Management, Board and Location
After the close of the transaction, Glen Post will continue to serve as Chief Executive Officer and President and Sunit Patel, Executive Vice President and Chief Financial Officer of Level 3, will serve as Chief Financial Officer of the combined company.
The Chairman of CenturyLink’s Board at the time of the closing of the transaction will continue to serve as Chairman of the combined company. CenturyLink has agreed to appoint four Level 3 Board members at closing, one of whom will be a representative of STT Crossing (a wholly owned subsidiary of ST Telemedia).
The combined company will be headquartered in Monroe, Louisiana and will maintain a significant presence in Colorado and the Denver metropolitan area.
Financing and Approvals
CenturyLink intends to finance the cash portion of the transaction and pay related fees and expenses through a combination of cash on hand at CenturyLink and Level 3, and approximately $7 billion of additional indebtedness. In connection therewith, CenturyLink has received financing commitments from BofA Merrill Lynch and Morgan Stanley & Co. LLC totalling approximately $10.2 billion for new secured debt facilities, comprised of a new $2 billion secured revolving credit facility and approximately $8.2 billion of other secured debt facilities, including the refinancing of indebtedness expected to mature prior to closing of the transaction. All existing indebtedness of Level 3 is expected to remain in place at Level 3 and Level 3 will not incur any incremental indebtedness or guarantee any indebtedness of CenturyLink to finance the transaction.
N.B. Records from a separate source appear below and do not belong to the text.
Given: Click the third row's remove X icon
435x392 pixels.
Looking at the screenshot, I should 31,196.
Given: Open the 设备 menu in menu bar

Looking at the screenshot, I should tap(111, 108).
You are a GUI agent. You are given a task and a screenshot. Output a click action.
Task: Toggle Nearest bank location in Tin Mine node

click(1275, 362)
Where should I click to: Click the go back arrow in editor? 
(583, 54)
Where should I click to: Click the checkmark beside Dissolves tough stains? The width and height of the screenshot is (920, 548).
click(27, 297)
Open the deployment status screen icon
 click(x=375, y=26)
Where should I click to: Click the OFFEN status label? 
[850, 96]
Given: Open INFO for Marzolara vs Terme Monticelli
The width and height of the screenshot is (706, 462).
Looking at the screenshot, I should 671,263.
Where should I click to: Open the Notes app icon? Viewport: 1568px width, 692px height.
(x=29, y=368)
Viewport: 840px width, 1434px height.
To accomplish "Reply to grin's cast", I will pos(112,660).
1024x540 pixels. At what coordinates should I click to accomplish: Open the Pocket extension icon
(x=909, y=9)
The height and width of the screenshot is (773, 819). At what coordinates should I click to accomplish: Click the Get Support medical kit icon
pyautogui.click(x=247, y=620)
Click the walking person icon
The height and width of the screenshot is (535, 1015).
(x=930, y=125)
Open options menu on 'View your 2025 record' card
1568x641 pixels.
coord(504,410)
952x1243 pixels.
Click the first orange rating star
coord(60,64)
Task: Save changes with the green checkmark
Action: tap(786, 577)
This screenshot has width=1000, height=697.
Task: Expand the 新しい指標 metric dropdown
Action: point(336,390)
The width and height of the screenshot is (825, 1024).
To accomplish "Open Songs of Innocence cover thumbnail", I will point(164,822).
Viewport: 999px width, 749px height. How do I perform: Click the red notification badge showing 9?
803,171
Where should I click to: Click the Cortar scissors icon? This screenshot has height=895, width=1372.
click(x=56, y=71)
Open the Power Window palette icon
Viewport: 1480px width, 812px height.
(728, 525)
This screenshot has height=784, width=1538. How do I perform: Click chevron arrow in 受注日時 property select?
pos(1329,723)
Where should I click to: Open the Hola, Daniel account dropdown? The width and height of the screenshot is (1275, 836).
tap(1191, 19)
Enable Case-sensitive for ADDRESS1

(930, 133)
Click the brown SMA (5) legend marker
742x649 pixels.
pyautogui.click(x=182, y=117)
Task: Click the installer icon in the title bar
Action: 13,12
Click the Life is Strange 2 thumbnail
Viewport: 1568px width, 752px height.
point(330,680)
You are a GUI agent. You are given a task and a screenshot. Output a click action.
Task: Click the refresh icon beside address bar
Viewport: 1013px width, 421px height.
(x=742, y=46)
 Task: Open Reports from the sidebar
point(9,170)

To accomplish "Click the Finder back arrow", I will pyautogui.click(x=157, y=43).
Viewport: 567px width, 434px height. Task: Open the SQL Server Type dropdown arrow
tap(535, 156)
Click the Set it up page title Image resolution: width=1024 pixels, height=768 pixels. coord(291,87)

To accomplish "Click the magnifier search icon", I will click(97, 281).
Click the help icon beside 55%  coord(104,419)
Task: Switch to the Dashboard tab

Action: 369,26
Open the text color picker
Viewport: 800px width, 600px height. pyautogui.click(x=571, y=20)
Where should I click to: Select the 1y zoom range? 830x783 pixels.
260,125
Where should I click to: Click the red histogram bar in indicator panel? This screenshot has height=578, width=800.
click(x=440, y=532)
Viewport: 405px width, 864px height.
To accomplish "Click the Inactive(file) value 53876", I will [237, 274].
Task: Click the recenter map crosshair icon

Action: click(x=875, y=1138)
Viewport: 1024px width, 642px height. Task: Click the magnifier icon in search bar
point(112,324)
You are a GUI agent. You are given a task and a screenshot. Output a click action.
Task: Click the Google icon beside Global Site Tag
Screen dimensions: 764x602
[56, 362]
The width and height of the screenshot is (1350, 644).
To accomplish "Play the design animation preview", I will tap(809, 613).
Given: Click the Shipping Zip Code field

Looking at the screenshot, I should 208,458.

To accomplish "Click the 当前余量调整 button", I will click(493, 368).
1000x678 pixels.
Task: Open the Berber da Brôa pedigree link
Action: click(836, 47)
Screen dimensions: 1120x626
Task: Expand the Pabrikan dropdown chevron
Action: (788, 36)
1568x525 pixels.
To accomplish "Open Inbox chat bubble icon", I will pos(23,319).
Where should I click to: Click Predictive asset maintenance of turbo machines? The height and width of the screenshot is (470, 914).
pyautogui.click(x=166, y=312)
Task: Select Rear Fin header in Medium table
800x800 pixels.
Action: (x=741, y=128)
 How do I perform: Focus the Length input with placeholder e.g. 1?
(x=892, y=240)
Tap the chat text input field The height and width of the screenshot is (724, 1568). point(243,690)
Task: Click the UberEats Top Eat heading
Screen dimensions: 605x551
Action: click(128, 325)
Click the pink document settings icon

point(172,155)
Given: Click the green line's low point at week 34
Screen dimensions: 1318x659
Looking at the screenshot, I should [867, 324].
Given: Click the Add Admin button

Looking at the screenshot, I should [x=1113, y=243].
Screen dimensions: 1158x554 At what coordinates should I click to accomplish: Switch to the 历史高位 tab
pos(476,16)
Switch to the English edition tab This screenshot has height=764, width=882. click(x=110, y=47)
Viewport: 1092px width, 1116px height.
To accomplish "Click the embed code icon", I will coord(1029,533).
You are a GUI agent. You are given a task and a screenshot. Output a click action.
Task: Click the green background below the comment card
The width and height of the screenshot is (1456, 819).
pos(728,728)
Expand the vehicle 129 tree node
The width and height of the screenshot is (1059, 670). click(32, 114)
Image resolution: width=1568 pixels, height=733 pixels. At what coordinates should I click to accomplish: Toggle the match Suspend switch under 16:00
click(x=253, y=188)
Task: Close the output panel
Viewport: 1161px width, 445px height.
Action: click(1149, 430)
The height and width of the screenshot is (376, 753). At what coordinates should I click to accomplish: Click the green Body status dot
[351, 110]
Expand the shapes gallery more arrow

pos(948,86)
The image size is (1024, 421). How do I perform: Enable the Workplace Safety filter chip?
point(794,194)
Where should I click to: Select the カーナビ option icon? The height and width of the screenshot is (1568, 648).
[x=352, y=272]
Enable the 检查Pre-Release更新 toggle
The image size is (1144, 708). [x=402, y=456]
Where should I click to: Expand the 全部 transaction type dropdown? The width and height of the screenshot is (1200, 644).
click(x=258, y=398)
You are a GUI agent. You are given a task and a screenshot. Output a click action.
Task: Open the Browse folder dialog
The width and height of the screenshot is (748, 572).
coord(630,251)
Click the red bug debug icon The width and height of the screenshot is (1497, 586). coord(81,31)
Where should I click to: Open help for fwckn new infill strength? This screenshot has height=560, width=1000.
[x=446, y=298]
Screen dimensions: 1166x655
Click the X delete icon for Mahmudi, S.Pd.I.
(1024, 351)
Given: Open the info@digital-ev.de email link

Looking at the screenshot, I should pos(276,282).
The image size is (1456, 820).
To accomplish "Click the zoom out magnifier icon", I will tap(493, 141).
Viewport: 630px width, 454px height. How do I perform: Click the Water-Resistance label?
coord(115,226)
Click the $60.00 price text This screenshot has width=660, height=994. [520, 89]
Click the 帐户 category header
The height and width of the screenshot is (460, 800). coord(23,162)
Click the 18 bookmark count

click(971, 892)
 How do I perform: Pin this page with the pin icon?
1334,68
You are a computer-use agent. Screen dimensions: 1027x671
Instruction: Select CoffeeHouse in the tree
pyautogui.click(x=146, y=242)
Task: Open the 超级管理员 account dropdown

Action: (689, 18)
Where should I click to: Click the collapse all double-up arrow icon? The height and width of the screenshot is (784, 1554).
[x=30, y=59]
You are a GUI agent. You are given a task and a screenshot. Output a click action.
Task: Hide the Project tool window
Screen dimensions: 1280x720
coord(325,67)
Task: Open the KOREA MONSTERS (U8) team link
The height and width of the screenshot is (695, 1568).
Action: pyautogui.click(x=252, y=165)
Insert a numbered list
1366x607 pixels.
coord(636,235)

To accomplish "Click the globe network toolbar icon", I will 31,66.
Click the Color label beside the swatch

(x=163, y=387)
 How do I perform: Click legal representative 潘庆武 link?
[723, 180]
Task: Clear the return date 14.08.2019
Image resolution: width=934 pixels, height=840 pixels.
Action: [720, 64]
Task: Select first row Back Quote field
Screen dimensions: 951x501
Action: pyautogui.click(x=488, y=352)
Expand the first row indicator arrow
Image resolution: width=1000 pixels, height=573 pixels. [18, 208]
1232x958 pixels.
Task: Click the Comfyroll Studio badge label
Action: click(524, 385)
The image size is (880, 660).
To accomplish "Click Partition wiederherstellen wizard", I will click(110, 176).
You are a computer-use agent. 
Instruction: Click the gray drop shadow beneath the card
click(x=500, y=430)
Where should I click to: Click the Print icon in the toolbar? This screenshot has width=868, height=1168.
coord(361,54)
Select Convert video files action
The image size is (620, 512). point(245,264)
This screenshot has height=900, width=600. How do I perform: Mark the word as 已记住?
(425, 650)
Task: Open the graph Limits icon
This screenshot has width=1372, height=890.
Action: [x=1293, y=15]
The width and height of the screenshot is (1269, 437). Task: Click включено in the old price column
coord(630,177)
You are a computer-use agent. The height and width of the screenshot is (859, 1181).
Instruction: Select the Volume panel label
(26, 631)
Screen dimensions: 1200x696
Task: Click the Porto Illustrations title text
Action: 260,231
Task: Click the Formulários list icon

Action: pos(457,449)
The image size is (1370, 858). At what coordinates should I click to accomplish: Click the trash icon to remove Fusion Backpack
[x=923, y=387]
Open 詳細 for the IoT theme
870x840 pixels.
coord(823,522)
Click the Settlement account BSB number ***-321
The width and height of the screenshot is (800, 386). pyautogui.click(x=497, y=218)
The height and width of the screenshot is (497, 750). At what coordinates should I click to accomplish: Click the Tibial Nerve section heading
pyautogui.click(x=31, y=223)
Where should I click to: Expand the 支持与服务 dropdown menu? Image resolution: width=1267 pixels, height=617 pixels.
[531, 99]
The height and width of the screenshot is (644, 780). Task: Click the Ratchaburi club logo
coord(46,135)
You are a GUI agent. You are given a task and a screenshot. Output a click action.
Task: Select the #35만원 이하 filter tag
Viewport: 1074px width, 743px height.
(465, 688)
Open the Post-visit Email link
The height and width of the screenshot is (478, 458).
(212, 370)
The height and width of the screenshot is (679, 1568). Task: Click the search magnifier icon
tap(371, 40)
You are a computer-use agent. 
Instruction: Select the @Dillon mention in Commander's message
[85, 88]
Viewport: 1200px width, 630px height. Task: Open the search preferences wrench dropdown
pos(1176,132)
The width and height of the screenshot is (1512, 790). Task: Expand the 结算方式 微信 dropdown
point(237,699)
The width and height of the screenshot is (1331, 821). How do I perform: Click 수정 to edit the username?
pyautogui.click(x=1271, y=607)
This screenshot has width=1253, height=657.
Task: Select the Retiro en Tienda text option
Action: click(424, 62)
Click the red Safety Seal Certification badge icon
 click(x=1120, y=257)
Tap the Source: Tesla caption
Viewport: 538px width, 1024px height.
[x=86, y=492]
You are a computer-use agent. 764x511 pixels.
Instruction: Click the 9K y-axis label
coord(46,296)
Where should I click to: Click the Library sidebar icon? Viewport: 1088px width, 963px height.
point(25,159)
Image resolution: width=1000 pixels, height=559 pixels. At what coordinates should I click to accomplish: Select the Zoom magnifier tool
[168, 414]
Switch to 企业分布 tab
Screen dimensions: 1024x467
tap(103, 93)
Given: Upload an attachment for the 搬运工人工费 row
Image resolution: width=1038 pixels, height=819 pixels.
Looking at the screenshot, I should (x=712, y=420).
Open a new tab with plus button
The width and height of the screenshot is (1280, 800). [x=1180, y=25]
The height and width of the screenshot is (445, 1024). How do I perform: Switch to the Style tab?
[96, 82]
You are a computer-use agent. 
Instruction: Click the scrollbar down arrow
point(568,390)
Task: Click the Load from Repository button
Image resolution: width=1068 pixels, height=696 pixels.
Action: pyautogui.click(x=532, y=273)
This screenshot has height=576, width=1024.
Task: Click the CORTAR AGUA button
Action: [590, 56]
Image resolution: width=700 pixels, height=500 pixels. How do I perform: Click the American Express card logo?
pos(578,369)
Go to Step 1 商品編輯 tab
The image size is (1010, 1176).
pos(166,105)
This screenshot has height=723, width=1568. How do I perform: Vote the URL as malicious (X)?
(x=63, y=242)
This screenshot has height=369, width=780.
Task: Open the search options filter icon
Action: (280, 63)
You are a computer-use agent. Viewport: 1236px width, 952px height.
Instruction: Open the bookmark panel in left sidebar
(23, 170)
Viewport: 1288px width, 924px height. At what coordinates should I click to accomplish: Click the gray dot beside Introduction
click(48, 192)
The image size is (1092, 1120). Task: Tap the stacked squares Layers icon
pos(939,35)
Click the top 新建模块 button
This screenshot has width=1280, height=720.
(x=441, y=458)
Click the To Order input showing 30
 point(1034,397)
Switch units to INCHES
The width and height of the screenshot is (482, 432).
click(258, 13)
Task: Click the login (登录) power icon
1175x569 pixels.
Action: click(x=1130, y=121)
The companies anticipate closing the transaction by the end of third quarter 2017. The transaction is subject to regulatory approvals, including expiration or termination of the applicable waiting period under the Hart-Scott-Rodino Antitrust Improvements Act, review by the US Federal Communications Commission, certain state regulatory approvals and other customary closing conditions. The transaction is also subject to the approval of CenturyLink and Level 3 shareholders.
CenturyLink has entered into a voting agreement with STT Crossing (a wholly owned subsidiary of ST Telemedia), holder of approximately 18 per cent of Level 3’s outstanding common stock, pursuant to which it will vote its Level 3 shares in favour of the transaction.